··· DATA FOR THIS EXERCISE ···

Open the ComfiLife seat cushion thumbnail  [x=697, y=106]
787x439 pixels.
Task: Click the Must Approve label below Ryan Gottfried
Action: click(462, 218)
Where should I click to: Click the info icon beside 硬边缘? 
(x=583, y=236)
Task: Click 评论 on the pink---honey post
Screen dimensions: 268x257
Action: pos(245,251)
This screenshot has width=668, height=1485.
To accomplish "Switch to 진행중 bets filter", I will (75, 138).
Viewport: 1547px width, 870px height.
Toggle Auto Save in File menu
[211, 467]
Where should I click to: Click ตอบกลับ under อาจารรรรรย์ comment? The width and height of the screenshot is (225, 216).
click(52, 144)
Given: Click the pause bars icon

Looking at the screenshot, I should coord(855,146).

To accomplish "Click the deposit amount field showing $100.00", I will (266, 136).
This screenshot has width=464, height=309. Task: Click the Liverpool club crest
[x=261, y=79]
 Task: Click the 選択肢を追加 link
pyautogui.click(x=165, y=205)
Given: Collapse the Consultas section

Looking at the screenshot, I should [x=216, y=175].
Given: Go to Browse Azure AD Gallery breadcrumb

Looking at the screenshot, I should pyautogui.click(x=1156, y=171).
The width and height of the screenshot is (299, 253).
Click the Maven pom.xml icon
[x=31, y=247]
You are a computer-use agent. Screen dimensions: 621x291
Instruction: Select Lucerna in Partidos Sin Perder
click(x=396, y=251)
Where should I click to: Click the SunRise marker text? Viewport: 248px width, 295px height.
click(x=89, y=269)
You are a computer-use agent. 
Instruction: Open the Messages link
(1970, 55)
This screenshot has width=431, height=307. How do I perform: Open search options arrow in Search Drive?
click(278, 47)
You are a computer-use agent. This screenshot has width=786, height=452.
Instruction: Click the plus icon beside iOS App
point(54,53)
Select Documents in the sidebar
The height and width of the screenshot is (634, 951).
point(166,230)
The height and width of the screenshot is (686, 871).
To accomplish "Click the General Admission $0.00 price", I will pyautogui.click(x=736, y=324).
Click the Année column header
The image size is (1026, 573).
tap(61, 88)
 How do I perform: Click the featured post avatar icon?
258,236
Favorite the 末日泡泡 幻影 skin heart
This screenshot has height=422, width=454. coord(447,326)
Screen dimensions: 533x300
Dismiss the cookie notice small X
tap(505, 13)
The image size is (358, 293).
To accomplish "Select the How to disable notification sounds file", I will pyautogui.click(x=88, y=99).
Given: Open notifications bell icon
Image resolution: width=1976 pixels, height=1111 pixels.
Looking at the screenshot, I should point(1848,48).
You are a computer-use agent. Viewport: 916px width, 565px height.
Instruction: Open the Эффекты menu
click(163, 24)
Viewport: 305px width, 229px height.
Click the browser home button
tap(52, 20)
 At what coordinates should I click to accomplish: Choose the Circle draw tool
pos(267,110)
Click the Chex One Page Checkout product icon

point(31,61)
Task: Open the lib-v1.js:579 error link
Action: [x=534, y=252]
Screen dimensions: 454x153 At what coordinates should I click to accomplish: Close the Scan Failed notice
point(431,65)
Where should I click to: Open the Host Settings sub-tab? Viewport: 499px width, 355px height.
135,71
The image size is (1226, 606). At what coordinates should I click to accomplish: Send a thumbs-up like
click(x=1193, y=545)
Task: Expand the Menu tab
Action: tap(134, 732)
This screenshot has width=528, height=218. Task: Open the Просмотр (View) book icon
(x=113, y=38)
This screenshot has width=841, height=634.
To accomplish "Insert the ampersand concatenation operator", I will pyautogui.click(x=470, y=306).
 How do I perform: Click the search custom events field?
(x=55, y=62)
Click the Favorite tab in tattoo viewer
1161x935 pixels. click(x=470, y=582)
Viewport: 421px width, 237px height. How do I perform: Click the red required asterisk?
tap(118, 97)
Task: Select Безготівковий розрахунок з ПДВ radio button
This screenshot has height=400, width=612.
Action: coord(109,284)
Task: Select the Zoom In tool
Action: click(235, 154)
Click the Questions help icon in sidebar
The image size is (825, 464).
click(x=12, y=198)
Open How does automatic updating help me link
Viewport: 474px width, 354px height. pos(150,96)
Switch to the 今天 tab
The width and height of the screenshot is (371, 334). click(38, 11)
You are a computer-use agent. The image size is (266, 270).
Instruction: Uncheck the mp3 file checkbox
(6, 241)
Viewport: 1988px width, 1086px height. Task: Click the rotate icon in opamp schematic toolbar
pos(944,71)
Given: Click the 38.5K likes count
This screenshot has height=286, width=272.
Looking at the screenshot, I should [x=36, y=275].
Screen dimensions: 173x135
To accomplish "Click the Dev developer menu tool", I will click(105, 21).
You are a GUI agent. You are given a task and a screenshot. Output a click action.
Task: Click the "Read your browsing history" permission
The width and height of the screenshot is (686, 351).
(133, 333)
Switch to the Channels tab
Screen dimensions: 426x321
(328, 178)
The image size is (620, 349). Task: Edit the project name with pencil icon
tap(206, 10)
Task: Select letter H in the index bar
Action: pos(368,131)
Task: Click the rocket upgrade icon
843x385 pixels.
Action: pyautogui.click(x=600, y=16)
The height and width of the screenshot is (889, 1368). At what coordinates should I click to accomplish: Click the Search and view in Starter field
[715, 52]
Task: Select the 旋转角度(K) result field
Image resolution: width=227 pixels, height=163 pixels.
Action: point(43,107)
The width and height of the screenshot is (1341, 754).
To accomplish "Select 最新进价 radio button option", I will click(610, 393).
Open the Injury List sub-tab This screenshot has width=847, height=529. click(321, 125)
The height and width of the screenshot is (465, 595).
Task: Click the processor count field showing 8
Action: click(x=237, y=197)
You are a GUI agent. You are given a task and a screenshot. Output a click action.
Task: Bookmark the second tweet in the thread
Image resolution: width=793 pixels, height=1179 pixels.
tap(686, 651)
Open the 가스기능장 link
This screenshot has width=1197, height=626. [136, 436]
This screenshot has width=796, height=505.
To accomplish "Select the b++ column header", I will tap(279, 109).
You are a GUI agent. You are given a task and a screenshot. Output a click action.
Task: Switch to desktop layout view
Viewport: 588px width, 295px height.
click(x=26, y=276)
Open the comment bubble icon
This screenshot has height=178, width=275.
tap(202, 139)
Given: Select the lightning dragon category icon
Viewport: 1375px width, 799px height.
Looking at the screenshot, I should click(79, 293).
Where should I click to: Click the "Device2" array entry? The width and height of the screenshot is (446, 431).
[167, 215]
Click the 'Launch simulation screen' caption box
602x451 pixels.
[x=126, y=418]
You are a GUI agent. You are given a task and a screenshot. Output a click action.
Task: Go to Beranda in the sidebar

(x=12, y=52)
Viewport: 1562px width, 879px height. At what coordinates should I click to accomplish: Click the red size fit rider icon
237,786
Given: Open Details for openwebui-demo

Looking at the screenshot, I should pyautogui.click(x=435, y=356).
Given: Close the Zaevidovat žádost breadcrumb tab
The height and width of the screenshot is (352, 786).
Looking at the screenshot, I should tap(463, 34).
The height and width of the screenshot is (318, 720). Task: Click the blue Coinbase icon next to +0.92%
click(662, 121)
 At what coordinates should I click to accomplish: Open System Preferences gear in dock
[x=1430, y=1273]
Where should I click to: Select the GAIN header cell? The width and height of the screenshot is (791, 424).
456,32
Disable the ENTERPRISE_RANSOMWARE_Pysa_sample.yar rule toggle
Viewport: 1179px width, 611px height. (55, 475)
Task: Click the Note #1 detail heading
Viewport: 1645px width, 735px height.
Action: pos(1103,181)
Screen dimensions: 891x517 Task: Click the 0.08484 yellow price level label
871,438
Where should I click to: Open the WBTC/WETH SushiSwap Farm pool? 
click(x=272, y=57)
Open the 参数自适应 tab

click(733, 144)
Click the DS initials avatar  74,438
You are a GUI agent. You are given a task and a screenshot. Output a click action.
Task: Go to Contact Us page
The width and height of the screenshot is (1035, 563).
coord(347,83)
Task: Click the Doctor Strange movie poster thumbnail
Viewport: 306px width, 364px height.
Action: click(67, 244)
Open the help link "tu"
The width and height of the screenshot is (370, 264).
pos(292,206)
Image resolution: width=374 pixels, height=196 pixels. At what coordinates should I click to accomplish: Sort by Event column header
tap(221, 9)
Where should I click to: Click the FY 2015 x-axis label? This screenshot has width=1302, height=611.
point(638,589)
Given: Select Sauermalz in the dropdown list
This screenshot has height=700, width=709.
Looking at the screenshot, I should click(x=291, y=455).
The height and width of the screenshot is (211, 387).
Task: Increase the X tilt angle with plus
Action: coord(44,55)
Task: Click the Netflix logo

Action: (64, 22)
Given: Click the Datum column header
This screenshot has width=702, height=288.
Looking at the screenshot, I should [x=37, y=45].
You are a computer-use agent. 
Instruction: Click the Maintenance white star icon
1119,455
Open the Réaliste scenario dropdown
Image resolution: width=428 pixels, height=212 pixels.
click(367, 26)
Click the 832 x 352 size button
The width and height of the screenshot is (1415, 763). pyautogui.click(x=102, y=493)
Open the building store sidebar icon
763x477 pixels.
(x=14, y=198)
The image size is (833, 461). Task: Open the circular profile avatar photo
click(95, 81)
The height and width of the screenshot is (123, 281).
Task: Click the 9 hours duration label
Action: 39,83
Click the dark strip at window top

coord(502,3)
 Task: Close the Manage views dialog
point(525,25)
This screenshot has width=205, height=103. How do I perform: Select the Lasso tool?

···

▸ YOUR INSTRUCTIONS:
Give everything from the line containing "Viewport: 305px width, 229px height." down to the line containing "Action: [x=534, y=252]", both included, as a JSON list of strings with one string per line and blank lines left out.

▸ COMPLETE ANSWER:
[
  "Viewport: 305px width, 229px height.",
  "Click the browser home button",
  "tap(52, 20)",
  " At what coordinates should I click to accomplish: Choose the Circle draw tool",
  "pos(267,110)",
  "Click the Chex One Page Checkout product icon",
  "point(31,61)",
  "Task: Open the lib-v1.js:579 error link",
  "Action: [x=534, y=252]"
]